2018 ASEAN Women's T20
- Dates: 6 – 13 March 2018
- Cricket format: Twenty20
- Tournament format(s): Round-robin
- Host(s): Thailand
- Champions: Thailand
- Runners-up: Tanzania
- Participants: 6
- Matches: 15
- Most runs: Nattaya Boochatham (151)
- Most wickets: Andriani (11)

= 2018 ASEAN Women's T20 Open Tournament =

The 2018 ASEAN Women's T20 Open Tournament was a women's Twenty20 (T20) cricket tournament held in Thailand from 6 to 13 March 2018. The six participating teams were the women's national sides of Bhutan, Hong Kong, Indonesia, Malaysia, Tanzania and hosts Thailand. The matches were all played at the Terdthai Cricket Ground in Bangkok.
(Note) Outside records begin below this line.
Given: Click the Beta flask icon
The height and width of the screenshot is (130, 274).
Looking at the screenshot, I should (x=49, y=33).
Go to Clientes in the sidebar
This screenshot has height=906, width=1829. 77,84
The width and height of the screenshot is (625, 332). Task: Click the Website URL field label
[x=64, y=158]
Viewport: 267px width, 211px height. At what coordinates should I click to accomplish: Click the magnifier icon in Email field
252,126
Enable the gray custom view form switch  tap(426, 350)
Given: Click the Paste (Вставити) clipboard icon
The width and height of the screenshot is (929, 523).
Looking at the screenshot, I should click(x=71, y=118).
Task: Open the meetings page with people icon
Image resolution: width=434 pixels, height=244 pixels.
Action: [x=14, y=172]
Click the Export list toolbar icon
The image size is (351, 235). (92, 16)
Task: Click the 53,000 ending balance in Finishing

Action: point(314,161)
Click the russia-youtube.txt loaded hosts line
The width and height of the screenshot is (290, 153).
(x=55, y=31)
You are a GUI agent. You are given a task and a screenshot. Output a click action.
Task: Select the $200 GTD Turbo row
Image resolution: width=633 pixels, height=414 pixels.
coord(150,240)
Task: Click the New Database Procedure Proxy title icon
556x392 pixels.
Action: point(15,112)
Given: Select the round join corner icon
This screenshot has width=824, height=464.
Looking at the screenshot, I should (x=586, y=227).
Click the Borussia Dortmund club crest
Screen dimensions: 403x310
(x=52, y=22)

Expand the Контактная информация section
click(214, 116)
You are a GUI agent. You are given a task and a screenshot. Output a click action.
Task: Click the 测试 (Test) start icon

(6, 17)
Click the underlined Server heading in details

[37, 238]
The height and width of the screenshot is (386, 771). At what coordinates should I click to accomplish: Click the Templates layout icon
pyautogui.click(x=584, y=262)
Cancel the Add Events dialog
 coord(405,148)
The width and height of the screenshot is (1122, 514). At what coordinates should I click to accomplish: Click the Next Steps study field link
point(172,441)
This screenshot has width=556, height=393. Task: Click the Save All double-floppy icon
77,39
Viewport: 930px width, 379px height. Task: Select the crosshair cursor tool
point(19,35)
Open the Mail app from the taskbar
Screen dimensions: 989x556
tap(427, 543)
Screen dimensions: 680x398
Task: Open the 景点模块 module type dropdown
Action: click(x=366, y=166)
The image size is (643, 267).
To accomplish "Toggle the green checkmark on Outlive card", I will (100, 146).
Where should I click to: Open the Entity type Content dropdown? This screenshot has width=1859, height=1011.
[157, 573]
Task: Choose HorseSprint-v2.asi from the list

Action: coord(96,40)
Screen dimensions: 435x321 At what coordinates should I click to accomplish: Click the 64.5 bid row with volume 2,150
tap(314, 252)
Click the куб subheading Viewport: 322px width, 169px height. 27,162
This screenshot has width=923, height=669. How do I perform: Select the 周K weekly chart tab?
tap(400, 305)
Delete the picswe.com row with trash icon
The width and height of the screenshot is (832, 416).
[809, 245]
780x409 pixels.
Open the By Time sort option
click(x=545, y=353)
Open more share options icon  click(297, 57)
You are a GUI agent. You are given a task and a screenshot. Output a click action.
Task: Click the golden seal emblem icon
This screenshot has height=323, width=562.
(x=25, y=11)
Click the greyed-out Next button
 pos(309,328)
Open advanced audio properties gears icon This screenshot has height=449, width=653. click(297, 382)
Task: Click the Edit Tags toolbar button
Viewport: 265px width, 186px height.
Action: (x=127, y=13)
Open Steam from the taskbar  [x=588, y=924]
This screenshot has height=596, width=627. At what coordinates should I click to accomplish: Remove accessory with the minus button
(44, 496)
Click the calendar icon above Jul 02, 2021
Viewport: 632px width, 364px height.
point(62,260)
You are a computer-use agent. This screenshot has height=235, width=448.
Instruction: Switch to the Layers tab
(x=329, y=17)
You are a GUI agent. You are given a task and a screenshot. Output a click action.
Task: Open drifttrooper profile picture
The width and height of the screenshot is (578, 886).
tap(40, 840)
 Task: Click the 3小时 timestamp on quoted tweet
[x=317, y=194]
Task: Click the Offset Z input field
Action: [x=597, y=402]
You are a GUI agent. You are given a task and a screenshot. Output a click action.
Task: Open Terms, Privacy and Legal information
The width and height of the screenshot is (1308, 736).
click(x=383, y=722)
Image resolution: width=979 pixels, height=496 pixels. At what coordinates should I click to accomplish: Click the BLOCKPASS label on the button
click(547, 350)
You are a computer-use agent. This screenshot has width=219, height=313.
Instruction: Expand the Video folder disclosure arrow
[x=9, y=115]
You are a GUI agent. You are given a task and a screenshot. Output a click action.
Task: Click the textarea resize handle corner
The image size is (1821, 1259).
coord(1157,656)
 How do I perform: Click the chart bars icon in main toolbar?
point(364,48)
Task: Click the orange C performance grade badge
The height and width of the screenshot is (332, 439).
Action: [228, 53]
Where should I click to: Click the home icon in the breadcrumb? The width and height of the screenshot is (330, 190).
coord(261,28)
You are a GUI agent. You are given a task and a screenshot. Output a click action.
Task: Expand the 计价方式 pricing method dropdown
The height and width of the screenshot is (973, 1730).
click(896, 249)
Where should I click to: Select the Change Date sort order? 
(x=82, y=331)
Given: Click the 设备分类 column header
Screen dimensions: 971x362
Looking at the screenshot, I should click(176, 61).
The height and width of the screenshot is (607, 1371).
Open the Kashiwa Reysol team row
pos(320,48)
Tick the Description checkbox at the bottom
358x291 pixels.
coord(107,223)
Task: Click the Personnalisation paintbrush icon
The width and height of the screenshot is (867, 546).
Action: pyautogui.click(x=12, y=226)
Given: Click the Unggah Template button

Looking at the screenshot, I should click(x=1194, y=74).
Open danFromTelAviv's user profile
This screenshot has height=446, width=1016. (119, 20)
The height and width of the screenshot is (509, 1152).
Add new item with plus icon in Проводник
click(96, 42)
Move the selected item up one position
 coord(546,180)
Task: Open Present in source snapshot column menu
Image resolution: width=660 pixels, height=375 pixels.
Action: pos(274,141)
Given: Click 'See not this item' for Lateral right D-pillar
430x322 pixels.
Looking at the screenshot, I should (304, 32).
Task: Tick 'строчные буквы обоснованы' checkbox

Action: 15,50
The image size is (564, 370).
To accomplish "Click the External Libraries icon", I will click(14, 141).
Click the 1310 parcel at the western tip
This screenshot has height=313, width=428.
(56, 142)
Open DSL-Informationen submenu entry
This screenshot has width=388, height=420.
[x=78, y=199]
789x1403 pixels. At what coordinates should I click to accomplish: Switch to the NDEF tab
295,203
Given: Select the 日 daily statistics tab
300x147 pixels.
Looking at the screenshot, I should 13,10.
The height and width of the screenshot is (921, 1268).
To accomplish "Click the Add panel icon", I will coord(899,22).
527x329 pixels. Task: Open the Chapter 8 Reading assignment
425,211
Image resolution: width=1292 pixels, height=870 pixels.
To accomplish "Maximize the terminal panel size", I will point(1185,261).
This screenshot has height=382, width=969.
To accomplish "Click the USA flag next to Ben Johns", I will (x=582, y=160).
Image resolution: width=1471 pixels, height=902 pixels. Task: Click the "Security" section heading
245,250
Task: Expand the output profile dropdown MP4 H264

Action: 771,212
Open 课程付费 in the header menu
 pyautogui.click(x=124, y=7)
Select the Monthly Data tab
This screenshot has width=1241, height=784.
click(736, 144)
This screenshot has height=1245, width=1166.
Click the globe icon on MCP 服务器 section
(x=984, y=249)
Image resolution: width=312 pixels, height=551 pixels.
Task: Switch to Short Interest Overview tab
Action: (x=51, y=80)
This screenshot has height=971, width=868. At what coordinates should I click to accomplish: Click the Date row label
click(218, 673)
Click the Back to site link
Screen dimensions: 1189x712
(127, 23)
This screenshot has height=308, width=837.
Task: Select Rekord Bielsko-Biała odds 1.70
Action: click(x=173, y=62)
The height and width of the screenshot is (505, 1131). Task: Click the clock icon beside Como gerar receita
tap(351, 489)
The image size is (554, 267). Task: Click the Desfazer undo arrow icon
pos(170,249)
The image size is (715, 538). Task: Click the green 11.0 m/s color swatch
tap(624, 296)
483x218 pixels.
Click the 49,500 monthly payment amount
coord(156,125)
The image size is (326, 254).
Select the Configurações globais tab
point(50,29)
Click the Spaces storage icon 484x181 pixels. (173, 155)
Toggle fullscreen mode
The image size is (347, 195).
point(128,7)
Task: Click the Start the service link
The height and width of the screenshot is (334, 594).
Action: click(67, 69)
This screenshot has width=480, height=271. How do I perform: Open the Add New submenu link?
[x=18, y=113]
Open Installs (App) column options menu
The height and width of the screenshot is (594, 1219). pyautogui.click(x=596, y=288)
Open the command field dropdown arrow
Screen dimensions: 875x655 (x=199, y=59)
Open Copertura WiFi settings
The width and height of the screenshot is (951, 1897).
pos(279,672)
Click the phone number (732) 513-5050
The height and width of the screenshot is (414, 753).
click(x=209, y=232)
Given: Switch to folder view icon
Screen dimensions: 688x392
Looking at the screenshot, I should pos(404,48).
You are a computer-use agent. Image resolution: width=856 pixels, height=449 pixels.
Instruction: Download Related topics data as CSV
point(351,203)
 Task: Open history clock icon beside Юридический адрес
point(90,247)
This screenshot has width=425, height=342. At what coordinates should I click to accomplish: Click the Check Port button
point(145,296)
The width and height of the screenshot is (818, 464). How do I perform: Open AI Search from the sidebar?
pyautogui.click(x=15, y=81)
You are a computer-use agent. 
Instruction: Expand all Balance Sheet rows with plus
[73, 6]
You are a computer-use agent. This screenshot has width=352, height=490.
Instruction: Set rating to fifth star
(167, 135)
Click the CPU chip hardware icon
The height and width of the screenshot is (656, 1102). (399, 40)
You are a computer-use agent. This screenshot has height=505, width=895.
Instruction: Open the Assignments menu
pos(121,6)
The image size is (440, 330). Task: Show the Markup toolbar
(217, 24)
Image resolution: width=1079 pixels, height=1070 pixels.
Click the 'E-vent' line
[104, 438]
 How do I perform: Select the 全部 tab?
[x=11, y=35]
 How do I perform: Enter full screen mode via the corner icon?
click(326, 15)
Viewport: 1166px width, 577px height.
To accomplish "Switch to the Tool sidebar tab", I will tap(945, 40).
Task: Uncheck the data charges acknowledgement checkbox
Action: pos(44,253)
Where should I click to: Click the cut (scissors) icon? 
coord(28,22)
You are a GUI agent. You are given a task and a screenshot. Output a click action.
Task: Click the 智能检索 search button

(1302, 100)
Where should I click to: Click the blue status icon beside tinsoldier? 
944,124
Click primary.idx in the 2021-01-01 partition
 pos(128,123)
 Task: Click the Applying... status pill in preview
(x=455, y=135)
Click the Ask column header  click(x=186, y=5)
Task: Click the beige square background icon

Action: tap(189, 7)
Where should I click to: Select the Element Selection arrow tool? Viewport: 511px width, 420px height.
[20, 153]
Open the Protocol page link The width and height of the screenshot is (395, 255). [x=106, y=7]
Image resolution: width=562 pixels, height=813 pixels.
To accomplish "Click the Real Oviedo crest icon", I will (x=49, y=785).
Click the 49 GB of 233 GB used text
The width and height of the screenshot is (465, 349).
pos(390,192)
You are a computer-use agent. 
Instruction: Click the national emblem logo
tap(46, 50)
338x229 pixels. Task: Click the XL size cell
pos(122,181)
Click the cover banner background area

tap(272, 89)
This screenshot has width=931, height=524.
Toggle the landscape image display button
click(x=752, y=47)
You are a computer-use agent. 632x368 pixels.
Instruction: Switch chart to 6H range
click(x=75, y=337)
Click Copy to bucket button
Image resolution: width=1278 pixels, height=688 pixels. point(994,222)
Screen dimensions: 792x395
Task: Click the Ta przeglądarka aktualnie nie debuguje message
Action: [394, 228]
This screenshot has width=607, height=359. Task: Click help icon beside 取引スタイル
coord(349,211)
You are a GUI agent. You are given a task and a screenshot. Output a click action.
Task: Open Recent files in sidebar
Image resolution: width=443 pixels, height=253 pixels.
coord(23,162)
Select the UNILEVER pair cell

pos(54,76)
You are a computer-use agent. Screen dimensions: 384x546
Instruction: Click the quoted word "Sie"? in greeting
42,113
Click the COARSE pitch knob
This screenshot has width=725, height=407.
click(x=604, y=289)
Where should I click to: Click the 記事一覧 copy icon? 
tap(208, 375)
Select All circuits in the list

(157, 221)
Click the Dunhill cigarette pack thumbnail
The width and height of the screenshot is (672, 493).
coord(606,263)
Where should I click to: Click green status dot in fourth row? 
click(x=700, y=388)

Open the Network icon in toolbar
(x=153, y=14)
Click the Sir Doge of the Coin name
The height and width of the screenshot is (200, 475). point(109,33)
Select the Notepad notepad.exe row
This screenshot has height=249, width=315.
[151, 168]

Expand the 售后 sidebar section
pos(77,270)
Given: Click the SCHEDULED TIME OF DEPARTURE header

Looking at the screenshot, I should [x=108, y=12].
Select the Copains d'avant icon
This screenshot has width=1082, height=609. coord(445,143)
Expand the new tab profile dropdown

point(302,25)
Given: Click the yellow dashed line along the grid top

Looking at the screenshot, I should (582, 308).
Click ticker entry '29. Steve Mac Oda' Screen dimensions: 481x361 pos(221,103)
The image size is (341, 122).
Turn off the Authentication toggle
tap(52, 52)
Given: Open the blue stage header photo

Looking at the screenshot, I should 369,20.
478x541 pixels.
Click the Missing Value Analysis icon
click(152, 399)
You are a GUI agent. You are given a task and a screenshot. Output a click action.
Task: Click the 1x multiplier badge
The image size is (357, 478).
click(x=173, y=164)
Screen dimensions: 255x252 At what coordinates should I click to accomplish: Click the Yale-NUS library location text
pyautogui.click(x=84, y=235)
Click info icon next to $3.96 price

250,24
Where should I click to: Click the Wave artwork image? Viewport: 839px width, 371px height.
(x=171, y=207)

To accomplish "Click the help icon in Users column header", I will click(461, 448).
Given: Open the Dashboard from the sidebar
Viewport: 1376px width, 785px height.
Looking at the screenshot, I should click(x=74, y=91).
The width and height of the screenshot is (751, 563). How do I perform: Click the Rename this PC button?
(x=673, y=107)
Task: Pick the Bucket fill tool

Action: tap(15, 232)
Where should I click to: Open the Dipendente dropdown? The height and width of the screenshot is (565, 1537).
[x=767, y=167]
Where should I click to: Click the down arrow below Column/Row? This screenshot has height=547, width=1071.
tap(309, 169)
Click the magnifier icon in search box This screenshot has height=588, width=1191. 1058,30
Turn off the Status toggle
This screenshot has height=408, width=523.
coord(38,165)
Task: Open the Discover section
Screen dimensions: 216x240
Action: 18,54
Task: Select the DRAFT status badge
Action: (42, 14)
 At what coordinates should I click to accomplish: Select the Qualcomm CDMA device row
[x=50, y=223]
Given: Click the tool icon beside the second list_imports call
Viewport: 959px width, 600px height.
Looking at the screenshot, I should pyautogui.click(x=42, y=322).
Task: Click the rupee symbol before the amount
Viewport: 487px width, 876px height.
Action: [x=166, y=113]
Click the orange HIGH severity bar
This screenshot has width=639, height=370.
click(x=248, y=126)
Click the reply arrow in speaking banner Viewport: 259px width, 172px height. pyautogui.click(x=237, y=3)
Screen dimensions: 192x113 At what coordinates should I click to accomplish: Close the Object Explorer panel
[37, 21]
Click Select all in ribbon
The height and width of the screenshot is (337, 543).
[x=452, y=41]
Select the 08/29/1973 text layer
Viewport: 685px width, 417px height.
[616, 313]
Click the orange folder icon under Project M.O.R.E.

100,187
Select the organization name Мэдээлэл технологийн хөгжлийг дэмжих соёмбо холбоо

Matches did not have Twenty20 International status, as the tournament was played a few months before the International Cricket Council's decision to grant full Twenty20 International status to all its members came into effect from 1 July 2018 for women's teams.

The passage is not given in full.